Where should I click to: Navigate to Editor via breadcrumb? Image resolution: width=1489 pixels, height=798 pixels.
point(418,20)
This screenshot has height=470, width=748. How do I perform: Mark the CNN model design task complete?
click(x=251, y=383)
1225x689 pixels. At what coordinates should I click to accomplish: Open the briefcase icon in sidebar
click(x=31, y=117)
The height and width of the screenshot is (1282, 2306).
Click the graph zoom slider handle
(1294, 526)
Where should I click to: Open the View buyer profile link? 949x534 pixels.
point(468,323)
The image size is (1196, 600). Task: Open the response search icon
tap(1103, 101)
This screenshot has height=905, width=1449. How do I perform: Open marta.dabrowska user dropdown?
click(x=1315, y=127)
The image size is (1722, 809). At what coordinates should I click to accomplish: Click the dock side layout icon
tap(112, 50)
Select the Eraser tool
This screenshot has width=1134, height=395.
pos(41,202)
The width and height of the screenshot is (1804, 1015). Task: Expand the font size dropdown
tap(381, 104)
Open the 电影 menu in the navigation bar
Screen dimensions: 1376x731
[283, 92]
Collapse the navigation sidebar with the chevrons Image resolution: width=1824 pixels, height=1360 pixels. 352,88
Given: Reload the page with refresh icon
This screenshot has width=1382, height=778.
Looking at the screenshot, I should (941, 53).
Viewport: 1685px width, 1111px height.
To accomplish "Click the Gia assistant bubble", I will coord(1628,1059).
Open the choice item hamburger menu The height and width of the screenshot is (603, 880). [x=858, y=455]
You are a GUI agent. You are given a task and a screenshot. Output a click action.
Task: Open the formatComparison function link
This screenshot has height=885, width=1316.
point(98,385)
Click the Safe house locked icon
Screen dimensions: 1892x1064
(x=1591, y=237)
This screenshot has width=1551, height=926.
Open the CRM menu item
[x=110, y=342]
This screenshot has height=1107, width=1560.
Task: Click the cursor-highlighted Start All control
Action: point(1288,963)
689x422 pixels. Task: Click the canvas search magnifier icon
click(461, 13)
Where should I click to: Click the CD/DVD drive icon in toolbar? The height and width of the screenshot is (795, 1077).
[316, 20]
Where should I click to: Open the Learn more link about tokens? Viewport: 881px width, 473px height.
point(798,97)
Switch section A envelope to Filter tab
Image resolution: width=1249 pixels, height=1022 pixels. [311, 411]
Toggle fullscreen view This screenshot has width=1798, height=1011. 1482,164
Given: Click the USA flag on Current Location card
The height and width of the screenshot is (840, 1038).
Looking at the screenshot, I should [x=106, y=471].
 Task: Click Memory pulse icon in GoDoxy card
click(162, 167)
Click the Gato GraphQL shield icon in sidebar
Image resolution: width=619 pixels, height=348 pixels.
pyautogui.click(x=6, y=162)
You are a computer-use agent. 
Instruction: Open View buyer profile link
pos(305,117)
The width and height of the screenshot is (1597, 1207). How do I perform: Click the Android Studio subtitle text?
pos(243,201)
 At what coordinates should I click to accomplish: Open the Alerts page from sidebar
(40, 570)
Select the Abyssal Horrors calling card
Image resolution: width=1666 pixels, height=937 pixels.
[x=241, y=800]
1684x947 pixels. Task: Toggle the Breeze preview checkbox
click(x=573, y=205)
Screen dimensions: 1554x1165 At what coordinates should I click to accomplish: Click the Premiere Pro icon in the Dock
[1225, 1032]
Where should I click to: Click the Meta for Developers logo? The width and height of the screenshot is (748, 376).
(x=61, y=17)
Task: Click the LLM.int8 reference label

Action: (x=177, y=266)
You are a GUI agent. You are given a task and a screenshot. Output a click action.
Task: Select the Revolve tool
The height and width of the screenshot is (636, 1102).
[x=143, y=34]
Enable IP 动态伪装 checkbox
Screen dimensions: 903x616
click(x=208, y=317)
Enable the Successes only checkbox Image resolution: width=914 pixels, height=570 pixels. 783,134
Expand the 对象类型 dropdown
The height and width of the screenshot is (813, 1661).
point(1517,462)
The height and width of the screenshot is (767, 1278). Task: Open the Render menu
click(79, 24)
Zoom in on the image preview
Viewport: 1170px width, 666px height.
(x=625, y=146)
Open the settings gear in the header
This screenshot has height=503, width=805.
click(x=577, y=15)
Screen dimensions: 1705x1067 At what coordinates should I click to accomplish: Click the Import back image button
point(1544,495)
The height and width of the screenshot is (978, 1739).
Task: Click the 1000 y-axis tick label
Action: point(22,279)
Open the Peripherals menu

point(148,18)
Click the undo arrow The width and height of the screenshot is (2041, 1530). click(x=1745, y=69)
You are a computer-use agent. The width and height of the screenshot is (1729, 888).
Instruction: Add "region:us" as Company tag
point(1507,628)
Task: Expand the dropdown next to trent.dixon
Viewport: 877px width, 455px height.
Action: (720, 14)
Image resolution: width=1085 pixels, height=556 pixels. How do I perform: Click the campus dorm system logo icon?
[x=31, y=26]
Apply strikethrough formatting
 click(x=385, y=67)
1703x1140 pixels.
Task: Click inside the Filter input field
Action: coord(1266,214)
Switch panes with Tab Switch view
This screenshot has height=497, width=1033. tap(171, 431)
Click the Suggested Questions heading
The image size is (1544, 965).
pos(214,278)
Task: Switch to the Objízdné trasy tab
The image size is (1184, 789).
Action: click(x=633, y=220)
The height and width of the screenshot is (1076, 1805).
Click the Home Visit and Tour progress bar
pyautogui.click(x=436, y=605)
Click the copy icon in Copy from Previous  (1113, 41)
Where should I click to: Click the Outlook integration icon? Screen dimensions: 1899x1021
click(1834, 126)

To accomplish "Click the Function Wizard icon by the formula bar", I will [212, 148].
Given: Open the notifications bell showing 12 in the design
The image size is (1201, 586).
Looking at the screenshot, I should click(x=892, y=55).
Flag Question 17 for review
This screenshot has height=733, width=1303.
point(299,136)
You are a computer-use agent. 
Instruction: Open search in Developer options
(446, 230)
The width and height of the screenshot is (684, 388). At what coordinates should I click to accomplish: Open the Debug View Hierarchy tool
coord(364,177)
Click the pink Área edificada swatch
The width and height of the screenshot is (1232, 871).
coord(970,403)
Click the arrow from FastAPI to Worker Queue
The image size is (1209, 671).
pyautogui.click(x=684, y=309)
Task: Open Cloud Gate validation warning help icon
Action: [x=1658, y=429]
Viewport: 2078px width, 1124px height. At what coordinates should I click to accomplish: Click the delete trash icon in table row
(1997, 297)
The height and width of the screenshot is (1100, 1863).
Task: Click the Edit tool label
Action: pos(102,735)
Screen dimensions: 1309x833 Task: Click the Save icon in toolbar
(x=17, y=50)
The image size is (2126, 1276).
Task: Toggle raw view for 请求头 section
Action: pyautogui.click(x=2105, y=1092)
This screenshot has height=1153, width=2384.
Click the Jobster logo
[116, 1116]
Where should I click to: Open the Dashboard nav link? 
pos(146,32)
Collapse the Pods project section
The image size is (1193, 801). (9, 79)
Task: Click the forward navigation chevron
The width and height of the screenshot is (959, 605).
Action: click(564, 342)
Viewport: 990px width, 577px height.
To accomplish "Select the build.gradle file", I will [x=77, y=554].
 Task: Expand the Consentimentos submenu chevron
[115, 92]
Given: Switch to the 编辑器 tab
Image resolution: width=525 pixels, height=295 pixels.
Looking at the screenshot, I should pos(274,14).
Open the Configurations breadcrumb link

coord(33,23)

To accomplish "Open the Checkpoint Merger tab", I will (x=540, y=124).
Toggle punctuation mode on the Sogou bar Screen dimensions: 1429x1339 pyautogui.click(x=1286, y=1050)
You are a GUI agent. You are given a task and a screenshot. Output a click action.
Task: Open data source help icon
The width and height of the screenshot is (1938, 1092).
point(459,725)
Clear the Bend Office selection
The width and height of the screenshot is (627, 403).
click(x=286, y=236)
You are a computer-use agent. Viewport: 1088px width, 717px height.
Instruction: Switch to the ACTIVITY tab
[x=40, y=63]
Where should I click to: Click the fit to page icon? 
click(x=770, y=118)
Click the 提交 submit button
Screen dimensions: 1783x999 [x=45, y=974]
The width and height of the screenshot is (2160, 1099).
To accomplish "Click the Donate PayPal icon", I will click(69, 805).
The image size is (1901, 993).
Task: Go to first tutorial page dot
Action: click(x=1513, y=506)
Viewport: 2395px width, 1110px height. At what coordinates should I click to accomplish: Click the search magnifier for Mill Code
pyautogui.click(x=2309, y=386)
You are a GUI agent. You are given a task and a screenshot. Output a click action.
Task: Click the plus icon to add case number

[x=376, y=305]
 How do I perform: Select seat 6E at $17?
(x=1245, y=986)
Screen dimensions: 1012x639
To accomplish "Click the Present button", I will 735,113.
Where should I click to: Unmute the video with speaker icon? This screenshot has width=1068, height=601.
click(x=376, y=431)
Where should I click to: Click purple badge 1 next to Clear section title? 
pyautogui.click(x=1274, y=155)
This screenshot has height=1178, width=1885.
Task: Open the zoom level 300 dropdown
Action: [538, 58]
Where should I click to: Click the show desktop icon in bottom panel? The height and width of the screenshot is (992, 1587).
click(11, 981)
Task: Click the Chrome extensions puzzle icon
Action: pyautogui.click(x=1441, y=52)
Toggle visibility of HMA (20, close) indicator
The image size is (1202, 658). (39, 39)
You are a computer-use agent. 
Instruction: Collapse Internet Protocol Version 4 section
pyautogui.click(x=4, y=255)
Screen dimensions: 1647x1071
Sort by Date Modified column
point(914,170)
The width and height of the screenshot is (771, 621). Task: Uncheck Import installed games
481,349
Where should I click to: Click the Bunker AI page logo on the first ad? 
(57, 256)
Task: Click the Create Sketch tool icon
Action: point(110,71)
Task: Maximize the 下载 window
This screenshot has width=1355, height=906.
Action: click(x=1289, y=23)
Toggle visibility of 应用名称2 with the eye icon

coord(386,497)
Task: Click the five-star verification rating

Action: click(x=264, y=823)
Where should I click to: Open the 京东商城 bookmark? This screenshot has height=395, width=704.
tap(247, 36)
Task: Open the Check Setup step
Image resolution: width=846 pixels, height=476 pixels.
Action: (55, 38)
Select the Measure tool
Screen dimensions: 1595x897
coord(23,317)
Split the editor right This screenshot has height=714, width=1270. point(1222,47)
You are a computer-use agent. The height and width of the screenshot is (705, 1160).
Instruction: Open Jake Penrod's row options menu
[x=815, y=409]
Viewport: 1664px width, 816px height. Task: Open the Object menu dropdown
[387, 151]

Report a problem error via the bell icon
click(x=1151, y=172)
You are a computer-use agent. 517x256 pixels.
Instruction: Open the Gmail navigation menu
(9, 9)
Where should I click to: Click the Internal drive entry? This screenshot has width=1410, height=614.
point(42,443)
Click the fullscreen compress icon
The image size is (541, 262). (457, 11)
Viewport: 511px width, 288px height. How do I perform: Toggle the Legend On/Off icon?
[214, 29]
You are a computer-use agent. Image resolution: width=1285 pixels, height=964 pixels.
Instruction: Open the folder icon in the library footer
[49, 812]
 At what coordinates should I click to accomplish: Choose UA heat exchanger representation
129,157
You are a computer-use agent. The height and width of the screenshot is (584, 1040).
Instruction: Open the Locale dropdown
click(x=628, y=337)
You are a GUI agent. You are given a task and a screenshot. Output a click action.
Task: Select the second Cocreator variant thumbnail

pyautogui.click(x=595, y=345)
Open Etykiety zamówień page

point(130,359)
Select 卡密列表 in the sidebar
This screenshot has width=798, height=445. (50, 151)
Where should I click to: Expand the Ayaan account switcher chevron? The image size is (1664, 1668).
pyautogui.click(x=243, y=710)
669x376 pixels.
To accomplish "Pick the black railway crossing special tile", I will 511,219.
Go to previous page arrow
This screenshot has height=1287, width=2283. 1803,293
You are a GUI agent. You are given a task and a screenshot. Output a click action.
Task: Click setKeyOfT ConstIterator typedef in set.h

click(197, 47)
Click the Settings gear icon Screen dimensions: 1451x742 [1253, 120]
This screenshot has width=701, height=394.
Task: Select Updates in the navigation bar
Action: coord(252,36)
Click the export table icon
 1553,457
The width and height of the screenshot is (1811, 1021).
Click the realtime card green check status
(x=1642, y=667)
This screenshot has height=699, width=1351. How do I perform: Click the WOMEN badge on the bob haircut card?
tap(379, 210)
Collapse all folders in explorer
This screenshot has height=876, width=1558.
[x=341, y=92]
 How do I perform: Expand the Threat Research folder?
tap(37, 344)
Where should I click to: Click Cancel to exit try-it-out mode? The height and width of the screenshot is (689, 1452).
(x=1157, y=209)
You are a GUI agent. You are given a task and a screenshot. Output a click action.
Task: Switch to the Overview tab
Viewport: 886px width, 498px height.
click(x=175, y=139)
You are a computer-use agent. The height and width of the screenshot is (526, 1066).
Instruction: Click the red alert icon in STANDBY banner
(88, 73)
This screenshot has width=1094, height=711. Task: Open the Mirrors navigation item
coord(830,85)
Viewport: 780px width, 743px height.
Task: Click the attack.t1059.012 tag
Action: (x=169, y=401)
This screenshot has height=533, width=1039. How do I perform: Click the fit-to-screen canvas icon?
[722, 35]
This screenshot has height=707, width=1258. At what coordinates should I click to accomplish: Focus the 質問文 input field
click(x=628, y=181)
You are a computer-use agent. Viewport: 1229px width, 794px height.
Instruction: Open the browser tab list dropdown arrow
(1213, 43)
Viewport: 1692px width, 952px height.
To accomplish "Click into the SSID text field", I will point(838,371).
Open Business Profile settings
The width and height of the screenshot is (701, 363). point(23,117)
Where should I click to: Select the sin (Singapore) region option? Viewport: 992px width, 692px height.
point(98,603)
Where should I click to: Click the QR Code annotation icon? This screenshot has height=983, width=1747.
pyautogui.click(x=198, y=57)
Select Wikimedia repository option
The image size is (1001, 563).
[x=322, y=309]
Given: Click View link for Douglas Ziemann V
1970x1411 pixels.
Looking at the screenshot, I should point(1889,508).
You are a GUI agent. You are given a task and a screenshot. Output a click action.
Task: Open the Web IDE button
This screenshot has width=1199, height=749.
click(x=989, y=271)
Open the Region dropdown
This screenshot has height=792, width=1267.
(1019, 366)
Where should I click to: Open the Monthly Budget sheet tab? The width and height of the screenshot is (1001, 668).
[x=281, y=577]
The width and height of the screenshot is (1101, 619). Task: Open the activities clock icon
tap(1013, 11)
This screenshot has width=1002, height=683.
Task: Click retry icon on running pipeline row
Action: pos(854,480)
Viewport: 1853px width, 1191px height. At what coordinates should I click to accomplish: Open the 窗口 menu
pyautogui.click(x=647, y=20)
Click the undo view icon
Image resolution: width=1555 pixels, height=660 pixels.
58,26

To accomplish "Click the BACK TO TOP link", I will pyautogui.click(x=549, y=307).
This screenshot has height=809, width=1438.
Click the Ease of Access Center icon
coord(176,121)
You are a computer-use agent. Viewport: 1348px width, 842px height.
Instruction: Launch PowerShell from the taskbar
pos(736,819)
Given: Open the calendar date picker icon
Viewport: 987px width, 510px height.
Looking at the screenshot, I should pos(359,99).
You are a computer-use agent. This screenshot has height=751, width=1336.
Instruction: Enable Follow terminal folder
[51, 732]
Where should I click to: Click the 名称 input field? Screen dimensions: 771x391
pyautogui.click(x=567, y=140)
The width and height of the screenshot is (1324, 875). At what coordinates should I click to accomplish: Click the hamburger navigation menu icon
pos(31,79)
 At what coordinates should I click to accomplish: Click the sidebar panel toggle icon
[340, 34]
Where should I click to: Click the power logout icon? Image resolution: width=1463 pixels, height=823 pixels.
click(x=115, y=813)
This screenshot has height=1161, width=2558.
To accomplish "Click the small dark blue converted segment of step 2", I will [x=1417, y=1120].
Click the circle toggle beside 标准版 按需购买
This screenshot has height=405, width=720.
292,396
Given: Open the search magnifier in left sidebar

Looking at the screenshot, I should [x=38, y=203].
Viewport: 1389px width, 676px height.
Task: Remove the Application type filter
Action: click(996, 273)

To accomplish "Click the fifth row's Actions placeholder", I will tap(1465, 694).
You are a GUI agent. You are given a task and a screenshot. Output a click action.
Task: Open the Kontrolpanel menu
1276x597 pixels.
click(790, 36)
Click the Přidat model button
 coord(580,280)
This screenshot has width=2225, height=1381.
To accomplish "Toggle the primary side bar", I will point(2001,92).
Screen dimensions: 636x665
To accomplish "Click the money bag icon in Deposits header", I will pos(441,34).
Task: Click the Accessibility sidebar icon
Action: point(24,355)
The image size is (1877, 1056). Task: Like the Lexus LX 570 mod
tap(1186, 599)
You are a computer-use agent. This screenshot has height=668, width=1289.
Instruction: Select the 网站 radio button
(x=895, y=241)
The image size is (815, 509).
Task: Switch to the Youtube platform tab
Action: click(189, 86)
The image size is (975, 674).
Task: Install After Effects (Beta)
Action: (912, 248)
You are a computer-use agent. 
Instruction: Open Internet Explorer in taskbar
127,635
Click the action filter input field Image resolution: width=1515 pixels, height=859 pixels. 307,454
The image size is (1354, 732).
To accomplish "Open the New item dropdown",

» PROBLEM DETAILS
Reproduce each line from the records that contains the word "step".

» OUTPUT
Task: Open the Check Setup step
To accomplish "Click the small dark blue converted segment of step 2", I will [x=1417, y=1120].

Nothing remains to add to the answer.